Je déroule l'écheveau:
J'ai tout ramené à une différence entre synchronie et diachronie, et j'ai défini notre représentation du temps comme la prise de conscience (Imaginaire) d'une fréquence de contacts avec le Réel (ou un plan inférieur de l'Imaginaire). Puis, j'ai retrouvé le même mécanisme au niveau de notre sentiment de stabilité, qui fait que nous puissions nous faire une représentation "stable" de nous-même comme des objets de notre attention.
Nous en sommes arrivés à cet arbre de la connaissance dont parle Lévi-Strauss.

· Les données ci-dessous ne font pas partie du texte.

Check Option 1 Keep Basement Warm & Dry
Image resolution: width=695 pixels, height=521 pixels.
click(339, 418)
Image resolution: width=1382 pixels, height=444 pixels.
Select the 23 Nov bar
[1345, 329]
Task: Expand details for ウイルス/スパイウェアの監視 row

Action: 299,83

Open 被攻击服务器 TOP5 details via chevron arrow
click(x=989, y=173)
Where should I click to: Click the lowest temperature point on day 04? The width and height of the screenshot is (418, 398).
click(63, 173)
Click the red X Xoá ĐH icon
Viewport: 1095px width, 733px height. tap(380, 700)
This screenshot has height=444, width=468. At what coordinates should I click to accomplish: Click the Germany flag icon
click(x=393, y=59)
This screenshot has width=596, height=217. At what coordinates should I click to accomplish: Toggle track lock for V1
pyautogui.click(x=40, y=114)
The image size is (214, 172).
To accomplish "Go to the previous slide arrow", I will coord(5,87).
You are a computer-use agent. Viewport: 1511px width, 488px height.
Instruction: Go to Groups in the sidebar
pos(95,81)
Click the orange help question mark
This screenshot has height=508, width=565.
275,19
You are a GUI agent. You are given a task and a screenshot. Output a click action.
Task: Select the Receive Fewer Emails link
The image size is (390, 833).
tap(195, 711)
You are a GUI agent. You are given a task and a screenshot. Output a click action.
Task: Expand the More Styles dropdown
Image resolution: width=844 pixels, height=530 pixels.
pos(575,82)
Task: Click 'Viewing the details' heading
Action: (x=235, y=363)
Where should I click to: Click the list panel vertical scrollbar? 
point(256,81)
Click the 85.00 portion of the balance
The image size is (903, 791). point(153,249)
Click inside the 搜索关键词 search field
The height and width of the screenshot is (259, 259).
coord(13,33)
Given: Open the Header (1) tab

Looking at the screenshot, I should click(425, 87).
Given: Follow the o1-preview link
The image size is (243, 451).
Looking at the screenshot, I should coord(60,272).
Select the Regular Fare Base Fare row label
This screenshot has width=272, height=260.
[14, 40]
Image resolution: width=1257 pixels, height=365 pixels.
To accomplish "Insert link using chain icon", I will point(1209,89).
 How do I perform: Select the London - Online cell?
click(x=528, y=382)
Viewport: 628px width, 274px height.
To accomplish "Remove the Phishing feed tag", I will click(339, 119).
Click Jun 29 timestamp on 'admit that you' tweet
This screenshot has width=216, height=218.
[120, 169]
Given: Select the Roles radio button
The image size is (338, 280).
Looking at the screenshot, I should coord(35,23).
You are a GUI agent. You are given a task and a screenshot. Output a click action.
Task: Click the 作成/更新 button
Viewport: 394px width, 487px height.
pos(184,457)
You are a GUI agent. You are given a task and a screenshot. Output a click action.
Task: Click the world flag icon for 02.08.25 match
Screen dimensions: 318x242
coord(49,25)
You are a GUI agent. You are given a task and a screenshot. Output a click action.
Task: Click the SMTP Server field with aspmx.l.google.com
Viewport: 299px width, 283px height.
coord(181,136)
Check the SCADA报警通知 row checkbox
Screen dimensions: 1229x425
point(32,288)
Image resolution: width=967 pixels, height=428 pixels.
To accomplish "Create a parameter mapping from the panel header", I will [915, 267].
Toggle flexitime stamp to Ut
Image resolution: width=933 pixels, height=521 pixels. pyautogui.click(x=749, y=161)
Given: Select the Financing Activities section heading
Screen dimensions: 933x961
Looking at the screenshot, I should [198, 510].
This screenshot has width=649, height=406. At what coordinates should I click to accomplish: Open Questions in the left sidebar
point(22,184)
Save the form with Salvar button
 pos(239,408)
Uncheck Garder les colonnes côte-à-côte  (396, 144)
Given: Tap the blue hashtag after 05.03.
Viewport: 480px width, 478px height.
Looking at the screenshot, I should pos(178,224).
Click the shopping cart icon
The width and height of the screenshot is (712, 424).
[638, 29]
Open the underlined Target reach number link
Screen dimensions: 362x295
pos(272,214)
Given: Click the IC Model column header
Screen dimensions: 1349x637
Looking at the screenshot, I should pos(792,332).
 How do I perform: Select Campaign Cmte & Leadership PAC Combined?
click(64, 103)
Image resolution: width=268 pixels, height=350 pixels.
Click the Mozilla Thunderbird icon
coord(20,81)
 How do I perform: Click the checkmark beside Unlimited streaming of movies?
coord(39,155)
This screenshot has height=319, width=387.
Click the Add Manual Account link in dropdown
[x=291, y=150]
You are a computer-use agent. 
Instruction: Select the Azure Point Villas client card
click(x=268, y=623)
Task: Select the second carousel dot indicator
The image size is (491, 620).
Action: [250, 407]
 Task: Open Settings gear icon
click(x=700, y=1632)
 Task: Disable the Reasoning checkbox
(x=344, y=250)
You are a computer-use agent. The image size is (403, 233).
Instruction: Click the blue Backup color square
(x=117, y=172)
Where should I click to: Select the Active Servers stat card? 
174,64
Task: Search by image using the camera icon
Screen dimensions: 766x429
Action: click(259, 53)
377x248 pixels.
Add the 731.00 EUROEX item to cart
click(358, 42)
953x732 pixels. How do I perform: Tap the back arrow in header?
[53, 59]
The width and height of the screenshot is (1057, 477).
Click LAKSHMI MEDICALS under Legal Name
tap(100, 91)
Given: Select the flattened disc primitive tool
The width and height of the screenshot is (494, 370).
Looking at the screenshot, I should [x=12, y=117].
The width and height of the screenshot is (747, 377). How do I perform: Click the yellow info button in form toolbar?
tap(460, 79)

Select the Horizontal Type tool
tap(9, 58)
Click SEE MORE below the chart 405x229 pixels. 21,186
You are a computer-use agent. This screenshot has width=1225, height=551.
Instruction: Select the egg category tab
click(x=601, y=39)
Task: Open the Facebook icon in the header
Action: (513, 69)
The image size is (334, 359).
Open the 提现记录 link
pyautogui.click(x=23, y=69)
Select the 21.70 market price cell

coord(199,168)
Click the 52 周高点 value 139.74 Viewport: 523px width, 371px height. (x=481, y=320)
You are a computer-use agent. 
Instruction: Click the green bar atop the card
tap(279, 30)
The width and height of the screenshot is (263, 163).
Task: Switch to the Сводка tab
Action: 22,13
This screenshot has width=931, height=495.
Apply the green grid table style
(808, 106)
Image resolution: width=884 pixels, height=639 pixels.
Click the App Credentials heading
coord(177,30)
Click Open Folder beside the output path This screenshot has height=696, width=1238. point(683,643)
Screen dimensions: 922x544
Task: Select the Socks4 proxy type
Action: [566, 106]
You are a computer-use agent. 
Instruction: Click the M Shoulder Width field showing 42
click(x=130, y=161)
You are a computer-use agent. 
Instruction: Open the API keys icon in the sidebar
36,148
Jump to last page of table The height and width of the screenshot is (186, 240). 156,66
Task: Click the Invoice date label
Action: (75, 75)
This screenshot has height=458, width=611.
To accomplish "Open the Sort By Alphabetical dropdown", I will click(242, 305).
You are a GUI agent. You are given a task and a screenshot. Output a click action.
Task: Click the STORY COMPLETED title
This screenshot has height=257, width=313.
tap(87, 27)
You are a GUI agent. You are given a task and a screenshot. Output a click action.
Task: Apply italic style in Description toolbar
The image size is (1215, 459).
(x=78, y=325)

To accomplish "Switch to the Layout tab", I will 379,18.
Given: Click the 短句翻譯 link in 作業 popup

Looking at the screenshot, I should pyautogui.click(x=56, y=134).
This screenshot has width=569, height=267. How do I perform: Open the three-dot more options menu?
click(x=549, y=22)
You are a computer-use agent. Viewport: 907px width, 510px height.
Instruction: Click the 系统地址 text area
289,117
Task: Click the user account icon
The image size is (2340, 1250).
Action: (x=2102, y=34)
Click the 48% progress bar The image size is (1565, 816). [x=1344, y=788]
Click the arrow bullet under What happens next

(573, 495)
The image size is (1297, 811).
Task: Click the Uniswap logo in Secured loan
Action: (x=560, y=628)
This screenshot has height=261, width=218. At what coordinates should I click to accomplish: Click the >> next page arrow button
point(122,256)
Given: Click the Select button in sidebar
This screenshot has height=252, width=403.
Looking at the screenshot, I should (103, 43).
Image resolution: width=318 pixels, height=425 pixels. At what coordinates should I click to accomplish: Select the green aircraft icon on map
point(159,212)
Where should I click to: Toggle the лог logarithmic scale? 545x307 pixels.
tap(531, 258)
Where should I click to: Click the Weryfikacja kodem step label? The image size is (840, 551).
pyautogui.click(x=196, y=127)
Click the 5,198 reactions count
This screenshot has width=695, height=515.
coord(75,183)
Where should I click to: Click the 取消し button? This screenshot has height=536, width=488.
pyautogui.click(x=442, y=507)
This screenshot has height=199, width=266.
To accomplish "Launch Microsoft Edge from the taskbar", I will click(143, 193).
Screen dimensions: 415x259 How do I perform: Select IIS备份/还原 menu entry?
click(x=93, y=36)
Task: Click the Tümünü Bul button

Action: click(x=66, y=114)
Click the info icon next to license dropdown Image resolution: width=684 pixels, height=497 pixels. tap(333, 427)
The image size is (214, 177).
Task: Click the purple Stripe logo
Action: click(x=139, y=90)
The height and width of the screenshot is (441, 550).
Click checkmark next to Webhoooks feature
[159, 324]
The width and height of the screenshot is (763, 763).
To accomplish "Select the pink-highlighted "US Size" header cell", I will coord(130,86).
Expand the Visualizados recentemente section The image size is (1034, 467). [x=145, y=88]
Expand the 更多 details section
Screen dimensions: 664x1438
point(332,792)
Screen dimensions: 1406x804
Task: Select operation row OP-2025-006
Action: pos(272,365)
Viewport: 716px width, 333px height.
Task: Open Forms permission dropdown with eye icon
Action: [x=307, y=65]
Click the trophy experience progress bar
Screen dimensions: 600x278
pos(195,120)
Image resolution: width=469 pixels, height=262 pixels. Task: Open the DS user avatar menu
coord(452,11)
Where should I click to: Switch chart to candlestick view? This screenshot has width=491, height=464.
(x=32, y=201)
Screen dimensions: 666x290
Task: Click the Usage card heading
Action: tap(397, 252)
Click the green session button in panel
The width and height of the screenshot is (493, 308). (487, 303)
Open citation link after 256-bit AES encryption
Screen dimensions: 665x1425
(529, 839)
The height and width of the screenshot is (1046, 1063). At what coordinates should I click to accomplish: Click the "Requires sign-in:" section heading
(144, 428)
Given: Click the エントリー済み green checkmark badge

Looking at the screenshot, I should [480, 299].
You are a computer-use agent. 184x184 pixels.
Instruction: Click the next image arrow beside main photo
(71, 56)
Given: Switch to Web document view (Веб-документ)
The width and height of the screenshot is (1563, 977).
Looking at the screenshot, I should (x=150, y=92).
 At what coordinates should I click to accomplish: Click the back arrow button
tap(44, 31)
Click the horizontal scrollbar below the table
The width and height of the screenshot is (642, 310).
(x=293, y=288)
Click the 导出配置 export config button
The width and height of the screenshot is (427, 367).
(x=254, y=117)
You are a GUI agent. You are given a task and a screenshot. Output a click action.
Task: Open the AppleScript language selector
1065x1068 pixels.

Et c'est à ce sujet que je me suis posé la question, dans « l'Homme Quantique », de ma place à moi, pour parler de la propre structure de mon Imaginaire. M'est alors venue l'idée que notre conscience est comme une lampe torche éclairant la canopée de l'arbre d'un point de sa ramure. L'espace éclairé révèle une partie de la structure jusqu'aux feuilles et j'ai dit que c'est là une métaphore de notre état conscient.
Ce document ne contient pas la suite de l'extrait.